Global opinion is increasingly wary of the world's largest powers, especially the United States, according to a new survey of 47 countries. But the world's poorest continent, Africa, is bucking that trend and remains a firm admirer of the world's sole remaining superpower. Sarah Simpson reports for the VOA from Nigeria's commercial capital Lagos.
Anti-Americanism is extensive, according to the Pew Global Attitudes Project released this week, except in Africa where the U.S. is widely admired.
In Nigeria's throbbing commercial capital Lagos, where one in three people lives in a slum, bus driver Bright Adedokun thinks it is natural that Africans love the U.S. because they all want to go there.
"People think America is God's own country. And that is what most blacks believe," he said. "Black Africans, we believe that is the ultimate. You see people dying every day to go to America. Why? Because we think things are very easy over there."
Of the top 10 countries with the most favorable views of the United States, eight were in Africa according to the Pew report. Of the two remaining, one was the U.S. itself. The other was Israel.
Nigeria is Africa's biggest oil exporter yet most Nigerians are very poor. Bamidele Alabi says if Nigeria were to learn from the U.S., that would not be the case.
"Americans plan ahead, they plan years. We do not plan anything," he said. "We just do everything the way we want to do it. It is done. I believe we should go closer to the Americans and learn one or two things from them."
For now, young people like Chidiuto Gabriel get much of what they know about the U.S. from films and music.
"I like their films because they do things in action. Everything they do, it goes with action. You will see maybe they are fighting wars and one person must win. That is the proper thing there," said Gabriel.
The U.S. role in real-life warfare, like the U.S.-led war in Iraq, has made many people in Europe and in the Muslim world critical of U.S. leadership.
Not so in Nigeria's Christian south.
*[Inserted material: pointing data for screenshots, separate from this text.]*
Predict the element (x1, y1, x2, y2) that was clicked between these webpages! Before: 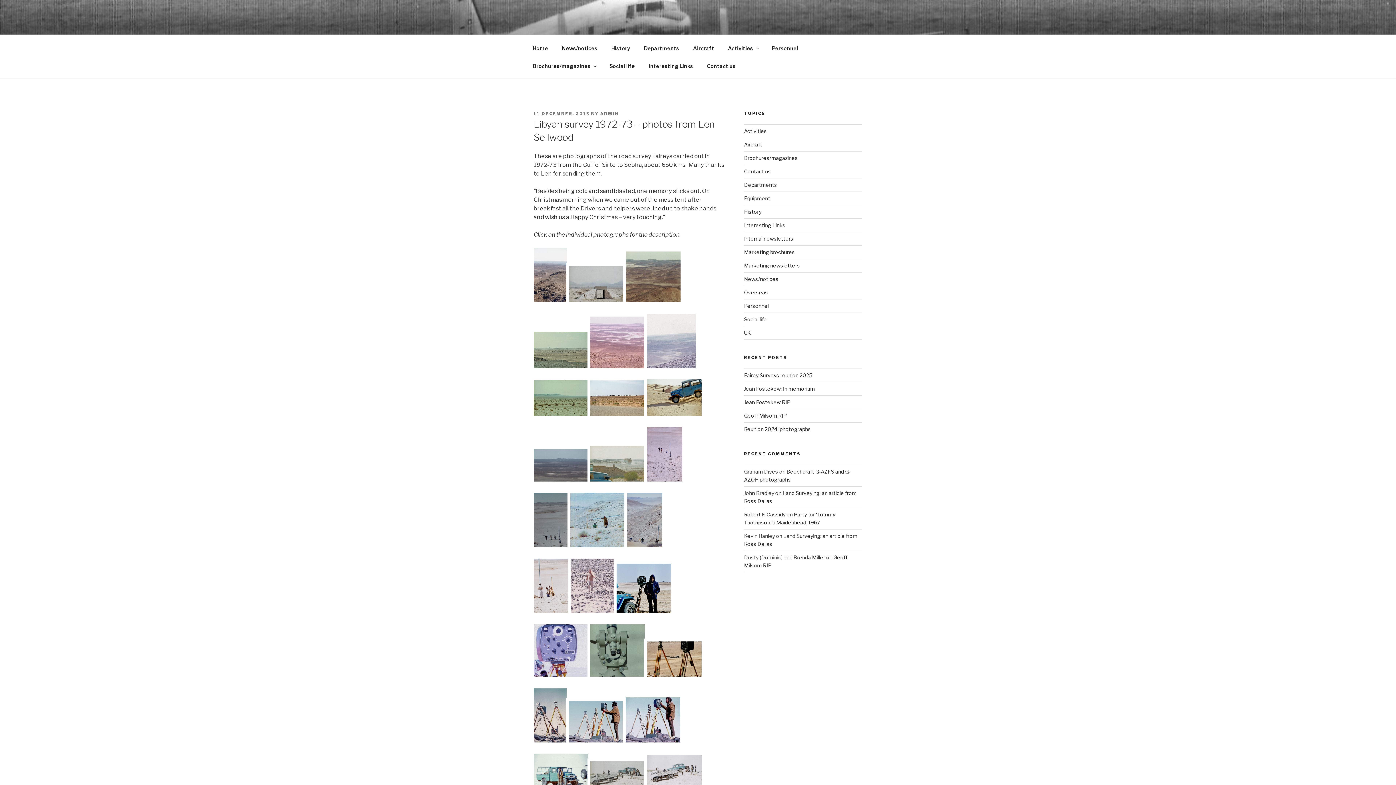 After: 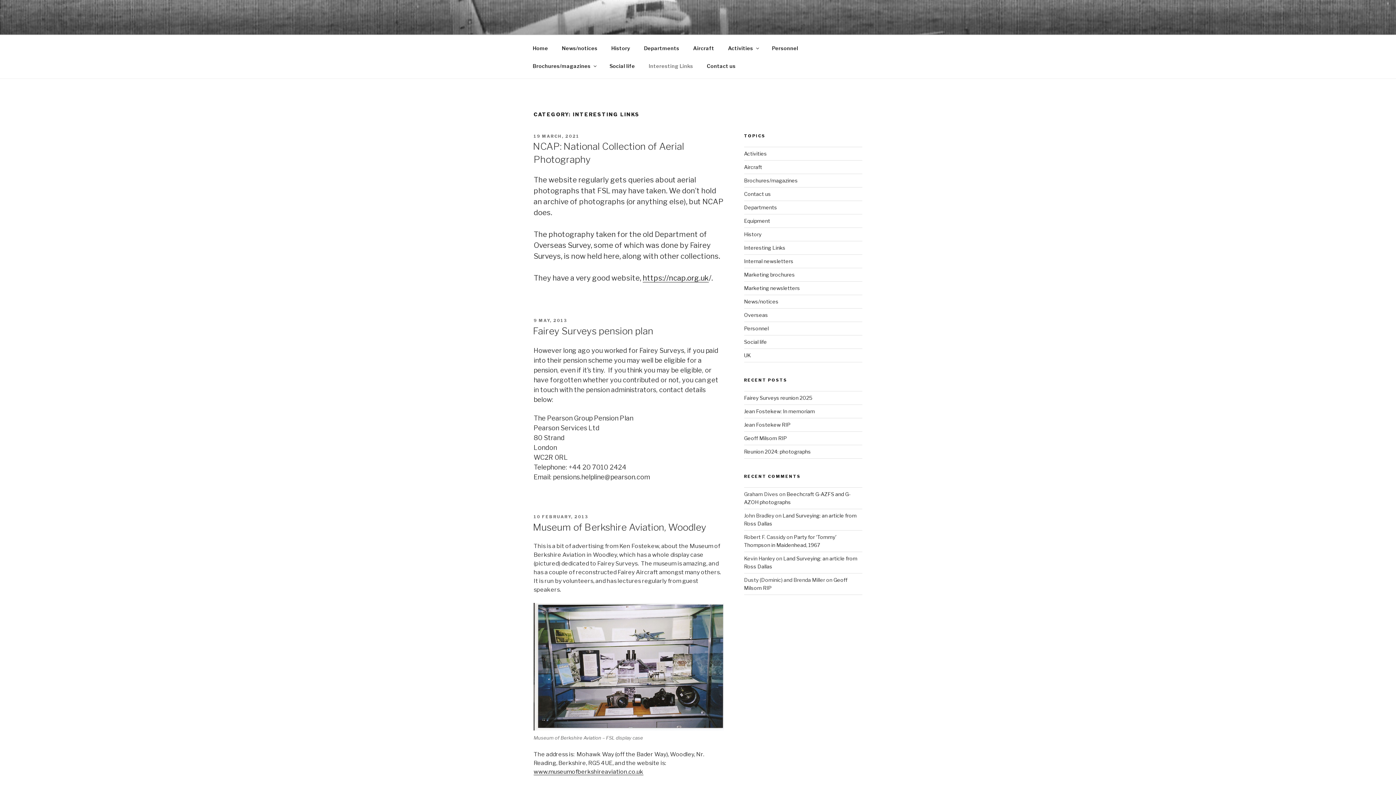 Action: bbox: (642, 56, 699, 74) label: Interesting LinksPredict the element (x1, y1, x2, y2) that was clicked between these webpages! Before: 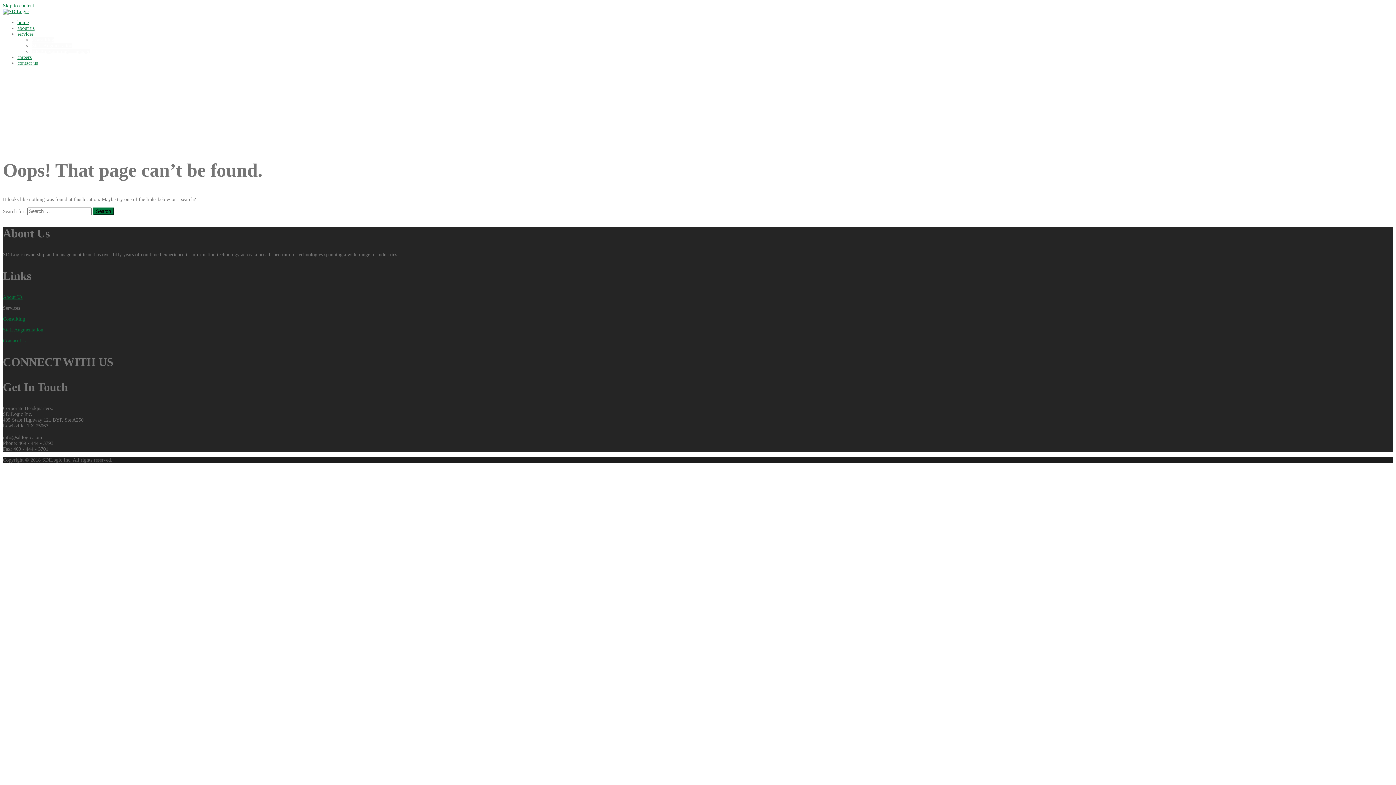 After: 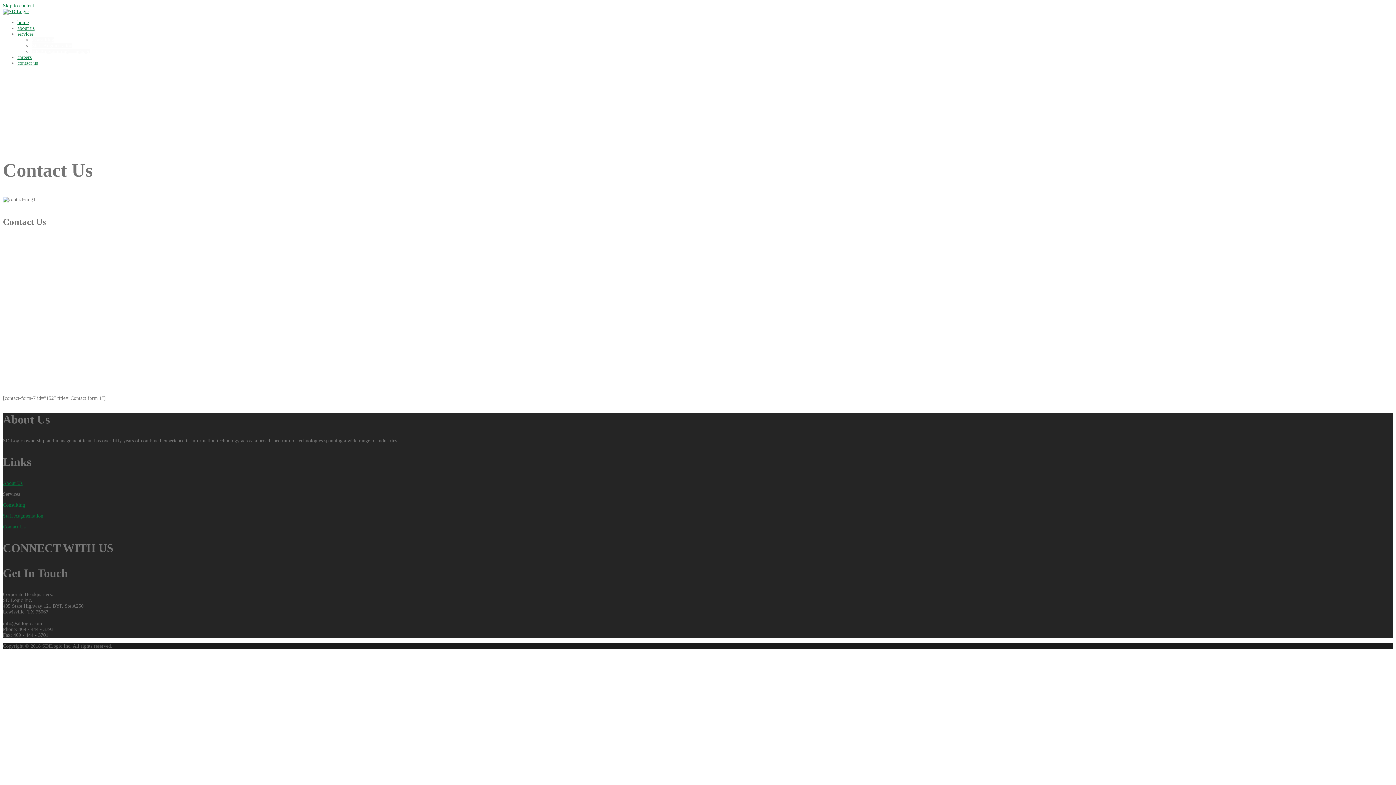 Action: label: Contact Us bbox: (2, 338, 25, 343)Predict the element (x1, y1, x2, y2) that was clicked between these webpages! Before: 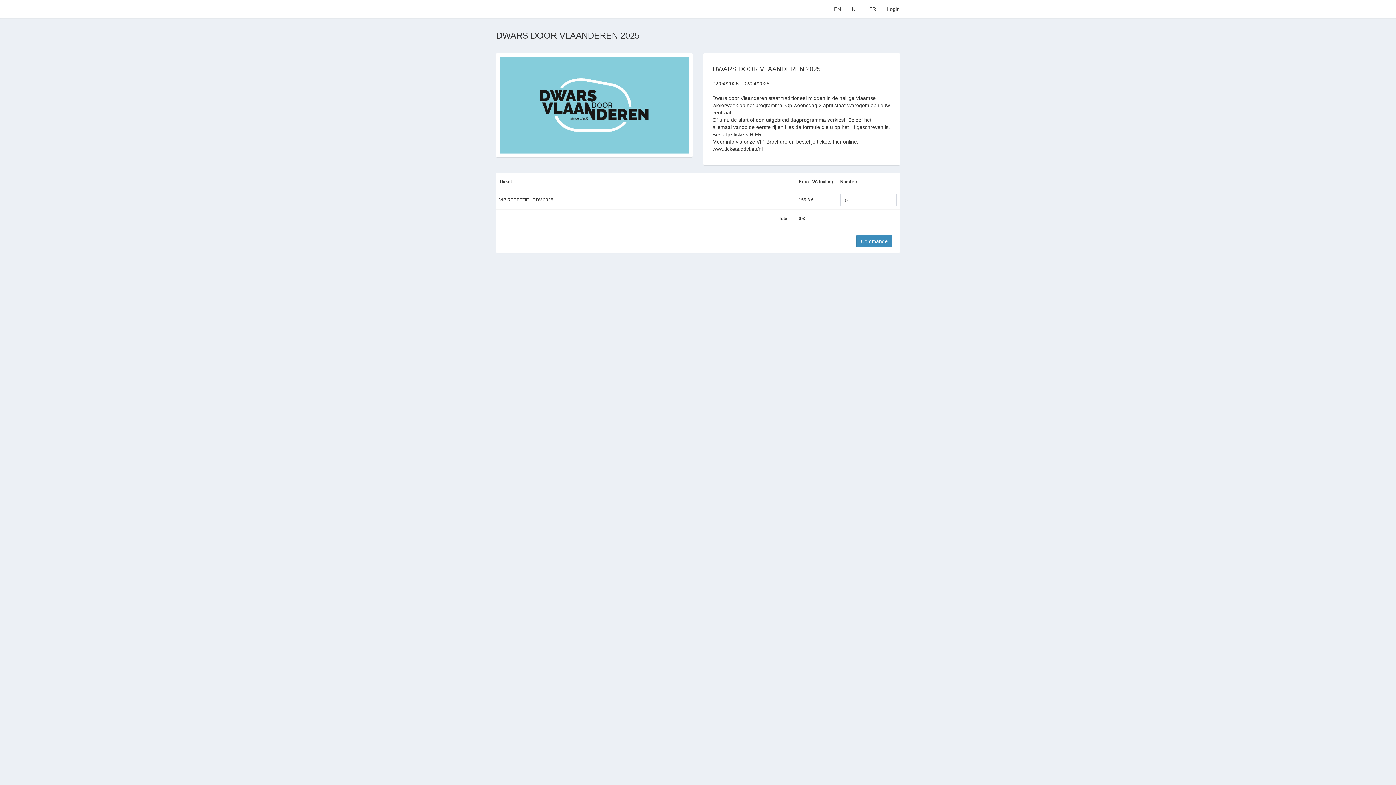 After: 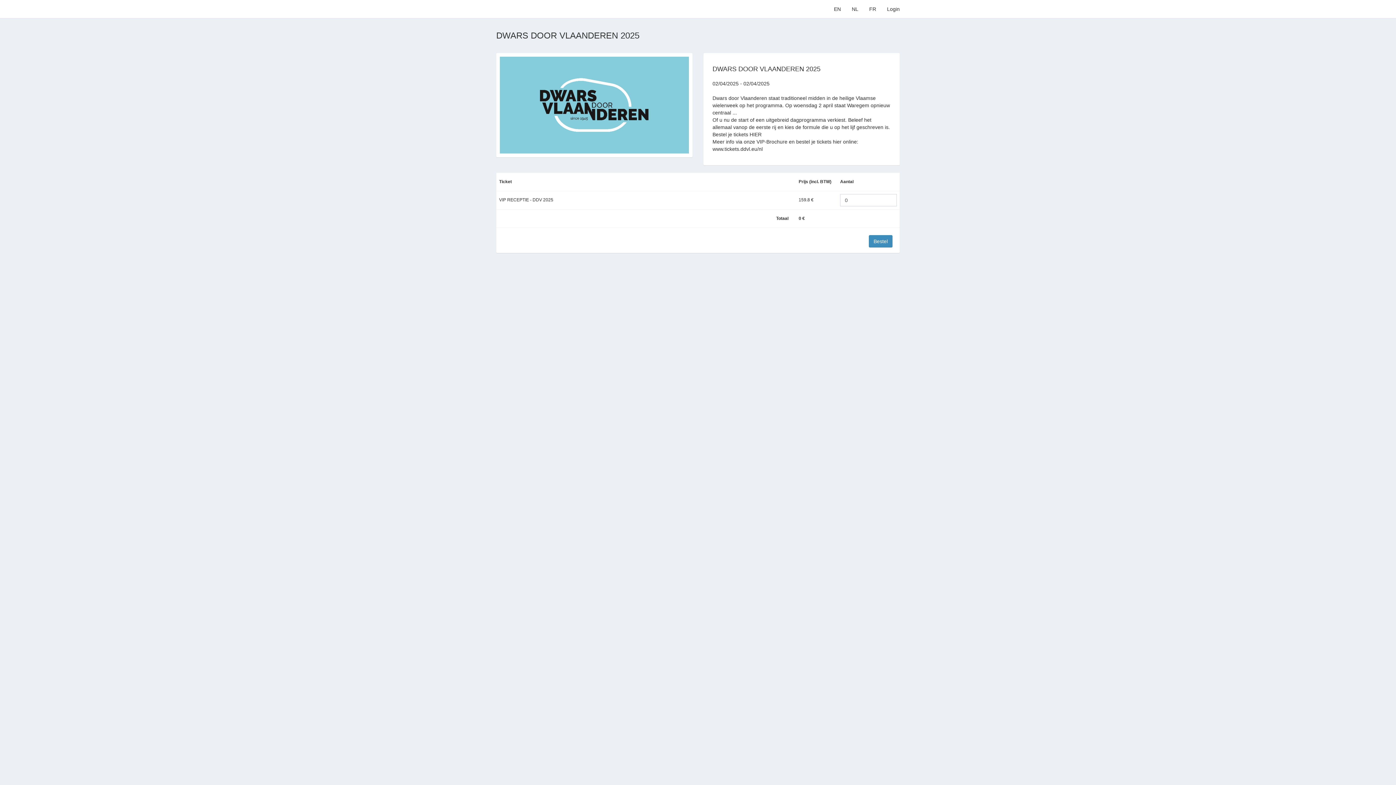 Action: bbox: (846, 0, 864, 18) label: NLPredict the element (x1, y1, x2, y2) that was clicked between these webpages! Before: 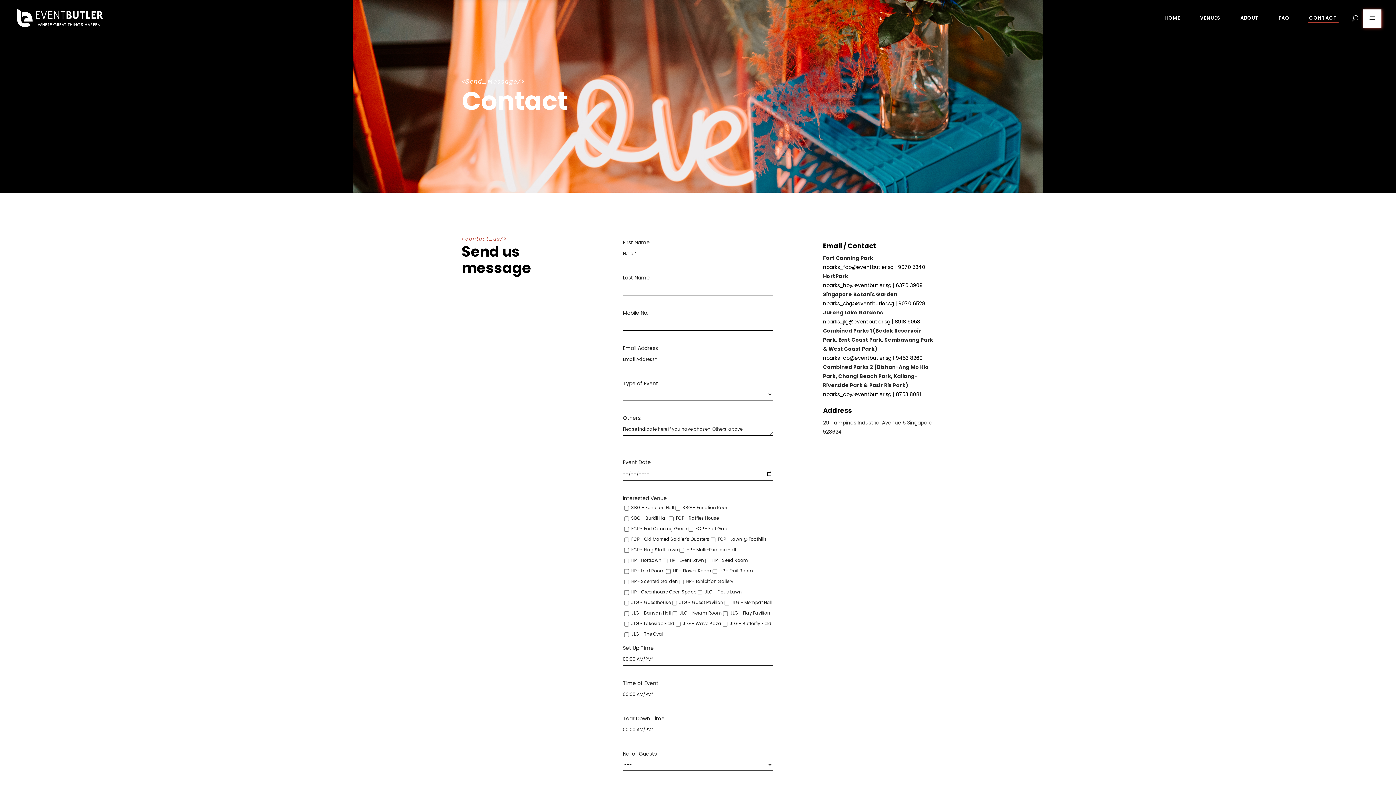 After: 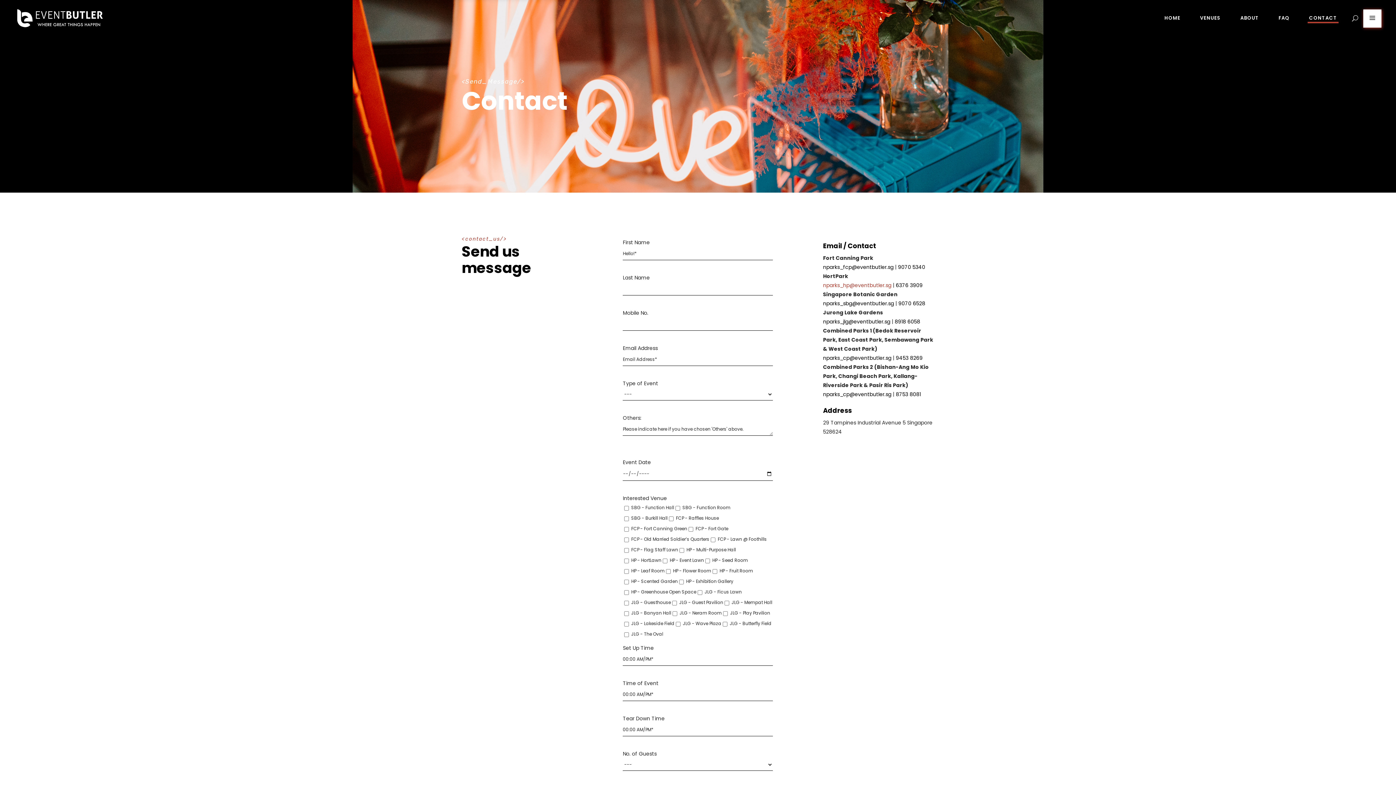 Action: bbox: (823, 281, 891, 289) label: nparks_hp@eventbutler.sg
Bus driver Adedokun says if the U.S. were to invade Nigeria, he would be happy.
"If such a thing happened in Nigeria at least I would be one of the ones to be dancing, because I am going to live a better life," he said.
Not all Nigerians are in love with the U.S. While 94 percent of Christian Nigerians have a positive view of the U.S., less than half of the country's Muslims do, according to the report.